The thing I think will emerge that doesn't exist yet is micro VC. Personal fabrication leads to the opportunity for high-tech innovation, but on the scale of tens of thousands — not tens of millions — of dollars. You'll need some of the skills of a good venture capitalist, but with the fanout of a microfinance network.
I have been having exactly this problem with some projects I'm interested in. The market is there. The product is mid level tech. Not bleeding edge. The rewards are there but it may or may not be the basis for a brand and a business. Start up costs are modest; a few tens of thousands at most to first sale. Investment to full profitability a few more tens of thousands. Three to four months to full profitability. One year to cash out - 100% return on investment - if successful.

Now this is obviously not the kind of deal that the current VC set up is designed to handle. Typically they want to invest millions. Operate for three to five years and cash out - if successful - with a doubling every year of operation.

So the question is how do you make these small deals profitable? Worth the effort of the VC guys. Obviously a lot of rethinking will need to be done on the subject.

A good place to start would be to study how Grameen banks handle their micro finance ventures.

I would be more than happy to work with anyone who is interested in thinking through what is required and making it happen.

4 comments:

M. Simon said...

What about profit distributions sometimes called dividends.

Anonymous said...

The problem with dividends is that they are too slow.
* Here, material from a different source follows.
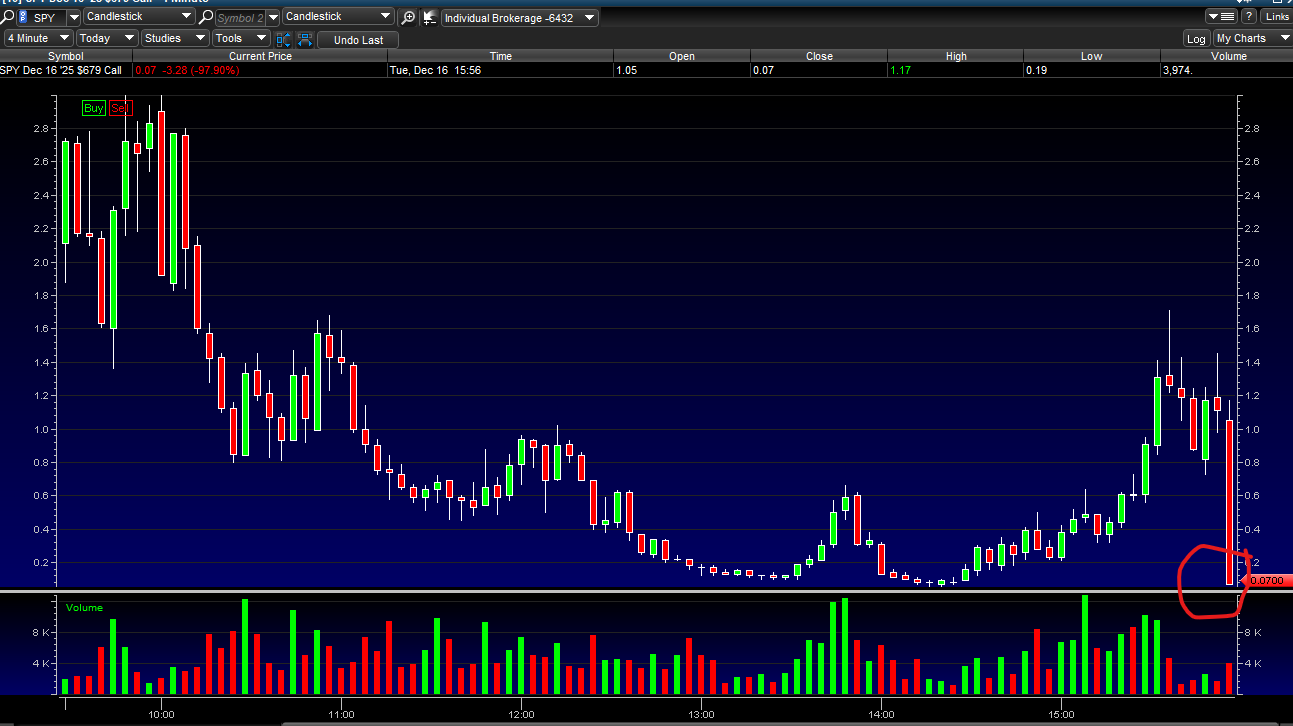1293x726 pixels.
Task: Click the blue vertical scale arrows icon
Action: coord(283,39)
Many companies IPO when they are barely (or not yet) profitable. The IPO basically allows the VCs to cash out -- they use the sale of a significant portion of the company to recoup their initial investment and turn a profit. Any dividends or capital gains from the portion that they keep is just gravy.

New investors have come in at 10-20 bucks a share in hopes of a gradual long term gain, and some of the risk of failure has now been offloaded onto them from the VCs.

At 5 years old, a company might be marginal profitable and ready to IPO. The VCs can make a profit and move on to other ventures. If they had to depend on dividends alone, it might take another 15 years and a lot more of their companies would fail before the VCs had broken even.

On the other hand, there is another option which is just as good as an IPO that is available to smaller companies -- being purchased by a larger company. The downside of this is that the VCs are much less in control of the timetable.

I think the real obstacle to micro-VC is economies of scale. Good VCs do an enormous amount of due diligence before investing in a startup. They know the market and any potential rivals inside and outside, they've studied the trends in the sector and the overall economy, and they've torn apart the business plan piece by piece.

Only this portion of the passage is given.